Exercise inputs:
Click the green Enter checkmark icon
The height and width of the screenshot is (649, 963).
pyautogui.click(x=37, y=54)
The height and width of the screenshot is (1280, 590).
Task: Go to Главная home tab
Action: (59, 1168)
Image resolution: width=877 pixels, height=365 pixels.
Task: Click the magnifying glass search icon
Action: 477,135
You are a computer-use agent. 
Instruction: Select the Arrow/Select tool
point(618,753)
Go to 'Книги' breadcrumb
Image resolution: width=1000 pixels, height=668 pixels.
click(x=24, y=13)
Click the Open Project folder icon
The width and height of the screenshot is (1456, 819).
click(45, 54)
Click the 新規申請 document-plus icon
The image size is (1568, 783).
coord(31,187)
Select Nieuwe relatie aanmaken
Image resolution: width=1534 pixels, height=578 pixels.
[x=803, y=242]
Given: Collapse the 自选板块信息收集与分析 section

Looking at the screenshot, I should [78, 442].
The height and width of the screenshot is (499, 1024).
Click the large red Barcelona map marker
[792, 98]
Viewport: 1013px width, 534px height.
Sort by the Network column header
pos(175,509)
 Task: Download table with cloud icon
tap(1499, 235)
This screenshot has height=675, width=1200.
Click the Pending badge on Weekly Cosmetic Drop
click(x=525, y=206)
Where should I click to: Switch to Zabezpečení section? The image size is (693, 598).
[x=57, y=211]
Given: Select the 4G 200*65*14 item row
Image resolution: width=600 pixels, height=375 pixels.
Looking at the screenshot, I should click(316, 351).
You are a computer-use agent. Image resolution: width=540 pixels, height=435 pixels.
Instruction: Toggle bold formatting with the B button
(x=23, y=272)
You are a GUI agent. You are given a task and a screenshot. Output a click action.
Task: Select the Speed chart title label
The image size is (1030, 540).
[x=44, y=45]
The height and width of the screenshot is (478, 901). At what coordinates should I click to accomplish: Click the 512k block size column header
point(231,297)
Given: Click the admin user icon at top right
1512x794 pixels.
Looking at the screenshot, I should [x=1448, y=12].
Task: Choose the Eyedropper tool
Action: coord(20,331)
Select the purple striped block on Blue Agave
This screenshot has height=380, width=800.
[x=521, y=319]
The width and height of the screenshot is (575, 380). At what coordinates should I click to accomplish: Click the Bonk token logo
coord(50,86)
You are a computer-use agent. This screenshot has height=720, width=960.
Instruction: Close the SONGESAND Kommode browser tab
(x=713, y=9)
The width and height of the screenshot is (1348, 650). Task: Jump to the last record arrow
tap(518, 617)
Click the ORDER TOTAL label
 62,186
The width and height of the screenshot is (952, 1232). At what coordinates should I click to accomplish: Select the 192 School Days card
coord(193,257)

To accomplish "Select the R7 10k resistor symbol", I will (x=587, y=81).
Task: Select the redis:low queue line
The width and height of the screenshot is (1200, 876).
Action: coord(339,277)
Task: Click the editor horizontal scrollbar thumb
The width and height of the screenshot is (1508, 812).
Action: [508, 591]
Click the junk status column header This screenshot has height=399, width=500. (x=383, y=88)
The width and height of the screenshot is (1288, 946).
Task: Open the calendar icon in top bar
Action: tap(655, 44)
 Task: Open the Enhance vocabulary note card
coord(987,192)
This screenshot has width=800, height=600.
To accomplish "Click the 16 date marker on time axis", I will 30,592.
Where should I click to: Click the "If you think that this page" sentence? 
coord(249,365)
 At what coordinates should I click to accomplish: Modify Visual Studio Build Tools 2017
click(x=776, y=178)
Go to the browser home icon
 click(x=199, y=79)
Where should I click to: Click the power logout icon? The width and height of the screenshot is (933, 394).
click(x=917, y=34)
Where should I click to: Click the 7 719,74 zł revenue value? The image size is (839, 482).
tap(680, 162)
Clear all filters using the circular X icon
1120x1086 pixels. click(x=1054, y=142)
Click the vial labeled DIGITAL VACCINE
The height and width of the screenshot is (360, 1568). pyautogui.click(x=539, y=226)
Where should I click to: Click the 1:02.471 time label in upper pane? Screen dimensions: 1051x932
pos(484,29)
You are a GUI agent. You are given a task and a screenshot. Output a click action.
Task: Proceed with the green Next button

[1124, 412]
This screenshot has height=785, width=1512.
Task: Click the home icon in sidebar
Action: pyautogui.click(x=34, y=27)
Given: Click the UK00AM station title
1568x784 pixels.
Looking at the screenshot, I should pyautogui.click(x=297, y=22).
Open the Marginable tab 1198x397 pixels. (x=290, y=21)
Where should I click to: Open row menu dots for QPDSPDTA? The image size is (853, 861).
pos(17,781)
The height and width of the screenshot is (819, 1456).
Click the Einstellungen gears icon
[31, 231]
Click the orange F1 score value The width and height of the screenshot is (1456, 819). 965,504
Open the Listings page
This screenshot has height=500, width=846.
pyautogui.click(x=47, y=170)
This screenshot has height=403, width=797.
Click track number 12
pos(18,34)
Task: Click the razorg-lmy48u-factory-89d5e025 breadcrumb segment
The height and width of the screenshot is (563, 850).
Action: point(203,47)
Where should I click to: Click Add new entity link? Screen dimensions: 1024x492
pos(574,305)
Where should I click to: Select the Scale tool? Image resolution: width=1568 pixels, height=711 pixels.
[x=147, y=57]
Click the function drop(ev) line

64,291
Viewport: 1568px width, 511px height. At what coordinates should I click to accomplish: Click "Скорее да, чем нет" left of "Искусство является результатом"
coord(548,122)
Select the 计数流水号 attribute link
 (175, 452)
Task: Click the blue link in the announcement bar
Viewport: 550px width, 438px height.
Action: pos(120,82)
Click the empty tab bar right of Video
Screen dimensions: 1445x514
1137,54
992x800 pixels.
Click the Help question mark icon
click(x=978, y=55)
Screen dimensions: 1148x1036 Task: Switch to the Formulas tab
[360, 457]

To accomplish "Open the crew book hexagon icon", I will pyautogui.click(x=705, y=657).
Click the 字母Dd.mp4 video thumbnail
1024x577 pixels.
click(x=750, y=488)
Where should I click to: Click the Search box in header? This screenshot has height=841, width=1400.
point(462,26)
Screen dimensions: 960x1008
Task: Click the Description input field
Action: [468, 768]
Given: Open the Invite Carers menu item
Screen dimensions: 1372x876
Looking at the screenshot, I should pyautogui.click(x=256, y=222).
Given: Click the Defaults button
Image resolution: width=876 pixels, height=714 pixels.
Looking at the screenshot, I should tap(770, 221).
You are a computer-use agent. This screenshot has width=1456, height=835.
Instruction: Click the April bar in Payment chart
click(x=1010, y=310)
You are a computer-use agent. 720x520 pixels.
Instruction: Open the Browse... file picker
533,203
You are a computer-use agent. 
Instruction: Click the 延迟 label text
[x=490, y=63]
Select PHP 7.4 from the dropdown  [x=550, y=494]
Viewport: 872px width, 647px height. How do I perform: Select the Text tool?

Do this:
Output the records exactly as they stand, beginning with the line that contains "Go to the browser home icon" and going on through the line that contains "Open the Marginable", with both of those lines included.

Full answer:
Go to the browser home icon
 click(x=199, y=79)
Where should I click to: Click the power logout icon? The width and height of the screenshot is (933, 394).
click(x=917, y=34)
Where should I click to: Click the 7 719,74 zł revenue value? The image size is (839, 482).
tap(680, 162)
Clear all filters using the circular X icon
1120x1086 pixels. click(x=1054, y=142)
Click the vial labeled DIGITAL VACCINE
The height and width of the screenshot is (360, 1568). pyautogui.click(x=539, y=226)
Where should I click to: Click the 1:02.471 time label in upper pane? Screen dimensions: 1051x932
pos(484,29)
You are a GUI agent. You are given a task and a screenshot. Output a click action.
Task: Proceed with the green Next button

[1124, 412]
This screenshot has height=785, width=1512.
Task: Click the home icon in sidebar
Action: pyautogui.click(x=34, y=27)
Given: Click the UK00AM station title
1568x784 pixels.
Looking at the screenshot, I should pyautogui.click(x=297, y=22).
Open the Marginable tab 1198x397 pixels. (x=290, y=21)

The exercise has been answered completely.